Мистер Айн пригласил Джорджа составить ему и его семье компанию за ланчем в пляжном кафе, и тот с благодарностью принял приглашение.
– Что тебе заказать, Джордж? – спросил отец Диди, заметив, что молодой человек даже не заглянул в меню.
– Меня устроит все, что закажете вы, сэр.
– Хорошо. Тогда мы закажем печеночный паштет и морского окуня. На четверых. И чтобы было две рыбины, а не одна здоровенная… Так вкуснее, Джордж. Само собой, мое обычное вино: Эвиан и Балуа. Ну и малину.
– Стэнли, спасибо, но я обойдусь без десерта, – вмешалась его жена. – Мне только мой обычный кофе с молоком.
– Не нужно малины для миссис Айн, – сказал он, внося поправку в заказ. – Просто кофе с молоком. И подайте его после ланча. – Мистер Айн доверительно подался к Джорджу и добавил: – Моя жена, она сущий хамелеон. В какую бы страну ни попала, мигом перенимает местные обычаи по части еды. Хелен, дорогая, верно я говорю? – Он любовно потрепал ее по плечу. – Кто хочет что-нибудь еще?
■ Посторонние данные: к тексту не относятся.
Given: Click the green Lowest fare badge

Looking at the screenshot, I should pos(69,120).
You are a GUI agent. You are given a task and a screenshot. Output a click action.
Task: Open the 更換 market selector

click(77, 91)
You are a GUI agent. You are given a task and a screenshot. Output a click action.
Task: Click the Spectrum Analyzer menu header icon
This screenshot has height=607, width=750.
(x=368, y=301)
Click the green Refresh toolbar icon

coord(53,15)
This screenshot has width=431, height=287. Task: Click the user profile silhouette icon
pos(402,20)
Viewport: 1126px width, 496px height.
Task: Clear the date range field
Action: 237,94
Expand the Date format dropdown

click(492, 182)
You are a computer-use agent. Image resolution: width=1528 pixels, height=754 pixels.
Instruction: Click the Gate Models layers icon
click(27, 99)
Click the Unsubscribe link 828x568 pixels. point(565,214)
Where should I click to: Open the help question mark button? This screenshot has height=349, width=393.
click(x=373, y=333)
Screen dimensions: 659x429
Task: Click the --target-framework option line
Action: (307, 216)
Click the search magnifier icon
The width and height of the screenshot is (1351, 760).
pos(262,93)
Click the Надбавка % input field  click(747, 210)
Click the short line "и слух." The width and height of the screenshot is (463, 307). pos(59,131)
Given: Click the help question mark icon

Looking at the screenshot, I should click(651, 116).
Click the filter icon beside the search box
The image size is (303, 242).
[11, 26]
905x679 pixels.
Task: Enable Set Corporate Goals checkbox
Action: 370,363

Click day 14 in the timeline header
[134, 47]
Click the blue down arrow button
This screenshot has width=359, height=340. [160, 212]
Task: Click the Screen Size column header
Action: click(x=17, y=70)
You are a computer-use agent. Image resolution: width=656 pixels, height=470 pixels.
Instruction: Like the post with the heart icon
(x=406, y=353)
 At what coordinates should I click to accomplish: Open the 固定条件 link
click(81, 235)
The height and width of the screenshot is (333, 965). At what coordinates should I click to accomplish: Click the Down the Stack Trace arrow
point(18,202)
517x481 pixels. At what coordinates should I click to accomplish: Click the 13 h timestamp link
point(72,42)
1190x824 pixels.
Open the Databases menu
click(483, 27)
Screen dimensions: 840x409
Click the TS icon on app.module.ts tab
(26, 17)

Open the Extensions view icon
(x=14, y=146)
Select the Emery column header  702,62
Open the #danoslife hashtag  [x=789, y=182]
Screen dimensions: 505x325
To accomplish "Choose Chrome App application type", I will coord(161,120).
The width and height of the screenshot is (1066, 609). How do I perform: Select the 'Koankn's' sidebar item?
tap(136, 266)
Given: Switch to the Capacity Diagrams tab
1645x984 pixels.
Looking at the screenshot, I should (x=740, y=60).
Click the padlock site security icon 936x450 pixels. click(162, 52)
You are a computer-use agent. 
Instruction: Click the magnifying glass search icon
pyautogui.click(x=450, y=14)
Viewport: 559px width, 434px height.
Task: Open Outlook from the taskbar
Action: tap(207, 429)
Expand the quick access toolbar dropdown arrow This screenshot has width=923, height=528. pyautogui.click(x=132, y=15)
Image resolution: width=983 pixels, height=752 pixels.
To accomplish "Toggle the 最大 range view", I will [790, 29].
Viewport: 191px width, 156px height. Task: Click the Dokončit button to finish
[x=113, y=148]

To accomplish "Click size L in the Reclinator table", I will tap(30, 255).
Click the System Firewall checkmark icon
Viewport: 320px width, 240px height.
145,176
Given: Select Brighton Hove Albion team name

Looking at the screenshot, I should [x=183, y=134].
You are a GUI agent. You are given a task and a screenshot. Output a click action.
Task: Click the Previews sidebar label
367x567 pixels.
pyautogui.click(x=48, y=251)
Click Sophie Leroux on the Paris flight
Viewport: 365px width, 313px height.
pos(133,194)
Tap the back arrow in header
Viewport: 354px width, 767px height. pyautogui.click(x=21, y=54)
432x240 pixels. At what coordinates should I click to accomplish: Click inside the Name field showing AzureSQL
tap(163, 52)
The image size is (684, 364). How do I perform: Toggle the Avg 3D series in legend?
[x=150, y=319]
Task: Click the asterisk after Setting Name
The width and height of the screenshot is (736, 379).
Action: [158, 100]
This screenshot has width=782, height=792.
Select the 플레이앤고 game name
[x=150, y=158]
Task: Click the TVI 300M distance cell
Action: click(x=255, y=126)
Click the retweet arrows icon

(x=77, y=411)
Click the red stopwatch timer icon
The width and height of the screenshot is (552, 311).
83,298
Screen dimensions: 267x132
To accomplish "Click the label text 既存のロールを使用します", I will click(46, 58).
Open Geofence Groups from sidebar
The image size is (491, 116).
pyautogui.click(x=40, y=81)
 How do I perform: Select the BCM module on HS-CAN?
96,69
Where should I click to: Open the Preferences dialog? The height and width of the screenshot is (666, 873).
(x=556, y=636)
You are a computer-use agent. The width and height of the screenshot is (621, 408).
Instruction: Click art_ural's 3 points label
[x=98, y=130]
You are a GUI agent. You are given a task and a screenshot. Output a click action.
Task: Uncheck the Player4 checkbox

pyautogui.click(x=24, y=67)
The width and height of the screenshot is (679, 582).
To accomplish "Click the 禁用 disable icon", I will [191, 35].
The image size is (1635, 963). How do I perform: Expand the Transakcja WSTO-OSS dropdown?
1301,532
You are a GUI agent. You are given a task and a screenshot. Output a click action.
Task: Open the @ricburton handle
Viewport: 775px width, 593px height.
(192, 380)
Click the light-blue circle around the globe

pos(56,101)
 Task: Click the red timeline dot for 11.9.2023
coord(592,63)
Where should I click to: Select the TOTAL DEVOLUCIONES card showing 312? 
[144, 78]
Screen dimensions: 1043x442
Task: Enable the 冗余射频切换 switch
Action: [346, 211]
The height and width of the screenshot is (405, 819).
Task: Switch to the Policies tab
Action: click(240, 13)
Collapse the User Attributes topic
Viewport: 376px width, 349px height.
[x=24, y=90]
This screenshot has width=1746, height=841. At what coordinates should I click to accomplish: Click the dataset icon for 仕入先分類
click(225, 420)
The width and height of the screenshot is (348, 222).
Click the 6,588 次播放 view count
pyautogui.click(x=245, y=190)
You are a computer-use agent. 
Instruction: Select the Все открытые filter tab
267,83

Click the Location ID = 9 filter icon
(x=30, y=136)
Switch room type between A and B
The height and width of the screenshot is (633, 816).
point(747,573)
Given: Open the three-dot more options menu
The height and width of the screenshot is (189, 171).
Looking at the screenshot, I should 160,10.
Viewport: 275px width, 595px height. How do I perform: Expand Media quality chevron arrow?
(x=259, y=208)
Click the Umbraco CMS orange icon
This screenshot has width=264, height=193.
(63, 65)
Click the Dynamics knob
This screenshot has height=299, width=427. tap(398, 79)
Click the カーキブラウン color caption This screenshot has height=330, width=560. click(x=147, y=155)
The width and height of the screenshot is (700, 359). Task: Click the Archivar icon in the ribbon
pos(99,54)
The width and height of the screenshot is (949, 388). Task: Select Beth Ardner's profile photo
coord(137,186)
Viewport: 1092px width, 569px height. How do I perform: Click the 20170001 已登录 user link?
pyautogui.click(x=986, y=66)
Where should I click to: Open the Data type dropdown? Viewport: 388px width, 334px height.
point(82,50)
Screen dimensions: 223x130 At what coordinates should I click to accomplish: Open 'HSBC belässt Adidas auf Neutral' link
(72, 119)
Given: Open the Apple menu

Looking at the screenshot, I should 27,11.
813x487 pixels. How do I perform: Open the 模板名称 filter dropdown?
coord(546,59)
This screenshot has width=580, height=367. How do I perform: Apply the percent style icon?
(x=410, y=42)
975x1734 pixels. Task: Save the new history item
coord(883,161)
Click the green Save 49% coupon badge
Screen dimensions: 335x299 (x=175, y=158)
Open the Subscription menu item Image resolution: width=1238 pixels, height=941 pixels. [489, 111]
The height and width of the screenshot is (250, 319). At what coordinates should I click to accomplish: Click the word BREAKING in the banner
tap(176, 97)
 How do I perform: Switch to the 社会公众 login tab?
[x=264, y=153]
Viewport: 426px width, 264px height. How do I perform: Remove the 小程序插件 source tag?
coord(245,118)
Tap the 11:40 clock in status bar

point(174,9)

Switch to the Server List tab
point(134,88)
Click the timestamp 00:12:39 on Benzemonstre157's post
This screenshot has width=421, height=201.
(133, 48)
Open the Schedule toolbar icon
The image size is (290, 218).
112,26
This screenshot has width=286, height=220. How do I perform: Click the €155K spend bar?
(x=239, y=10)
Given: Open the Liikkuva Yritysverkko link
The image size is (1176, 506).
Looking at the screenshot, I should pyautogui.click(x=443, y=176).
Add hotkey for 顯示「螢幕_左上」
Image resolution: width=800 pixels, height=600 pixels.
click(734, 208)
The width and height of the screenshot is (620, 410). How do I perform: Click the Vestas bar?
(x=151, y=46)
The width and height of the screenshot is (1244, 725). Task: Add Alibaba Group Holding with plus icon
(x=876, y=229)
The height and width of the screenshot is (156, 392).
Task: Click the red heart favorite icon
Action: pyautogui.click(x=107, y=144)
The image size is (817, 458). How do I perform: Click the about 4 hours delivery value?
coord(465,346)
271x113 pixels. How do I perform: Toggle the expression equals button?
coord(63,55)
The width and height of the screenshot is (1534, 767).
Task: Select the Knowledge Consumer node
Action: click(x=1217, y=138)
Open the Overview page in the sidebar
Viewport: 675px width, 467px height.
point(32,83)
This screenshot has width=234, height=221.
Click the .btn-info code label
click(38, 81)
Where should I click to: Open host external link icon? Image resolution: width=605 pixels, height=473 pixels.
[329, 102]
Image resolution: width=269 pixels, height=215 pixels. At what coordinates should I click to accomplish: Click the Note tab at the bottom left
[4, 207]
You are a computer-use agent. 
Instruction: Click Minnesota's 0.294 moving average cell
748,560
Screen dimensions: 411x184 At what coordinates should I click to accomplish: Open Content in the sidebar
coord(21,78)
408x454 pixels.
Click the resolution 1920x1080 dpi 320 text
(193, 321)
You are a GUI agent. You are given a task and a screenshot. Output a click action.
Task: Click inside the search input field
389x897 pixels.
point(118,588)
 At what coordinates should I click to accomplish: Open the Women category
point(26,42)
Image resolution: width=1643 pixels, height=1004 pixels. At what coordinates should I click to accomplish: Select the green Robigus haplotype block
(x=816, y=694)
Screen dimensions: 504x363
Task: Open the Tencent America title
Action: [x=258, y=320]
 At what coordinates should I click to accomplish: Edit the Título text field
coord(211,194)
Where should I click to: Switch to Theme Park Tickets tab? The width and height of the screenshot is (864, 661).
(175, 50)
Джордж не отказался ни от чего, предложенного отцом. Если он и имел привычку экономить на еде, то явно забывал о ней, когда его угощали.
В три часа родители поднялись, чтобы, как всегда, уйти с пляжа.
– Ну а вы, молодежь, – сказал отец Диди, повернувшись к Джорджу, – чем собираетесь заняться вечером?
– Еще не знаю, сэр. Вообще-то я хотел предложить Диди прокатиться на мотоцикле. Если она не против…
– Конечно, не против, Джордж. Только так и можно по-настоящему посмотреть Канны, – сказал мистер Айн, что стало для Диди полнейшей неожиданностью.
Вечер выдался чудесный, по-настоящему средиземноморский. Воздух прогрелся так, что было тепло и в девять часов. Они прокатились вдоль Круазье – одну сторону набережной обрамляла пышная зелень королевских пальм и сикамор, по другую темнело во всем своем великолепии море. И повсюду во множестве сияли огни: светились окна выстроившихся по берегам залива отелей и фонари на яхтах, бросивших якорь в гавани. Цепочки зажженных лампочек очерчивали контуры стоявшего на якоре в Новом Порту круизного теплохода: он был виден отовсюду, где они проезжали, и оттого казался молчаливым хранителем побережья. А на висевшем над городом утесе стояла тоже расцвеченная иллюминацией сторожевая башня десятого века Кануа Каструм.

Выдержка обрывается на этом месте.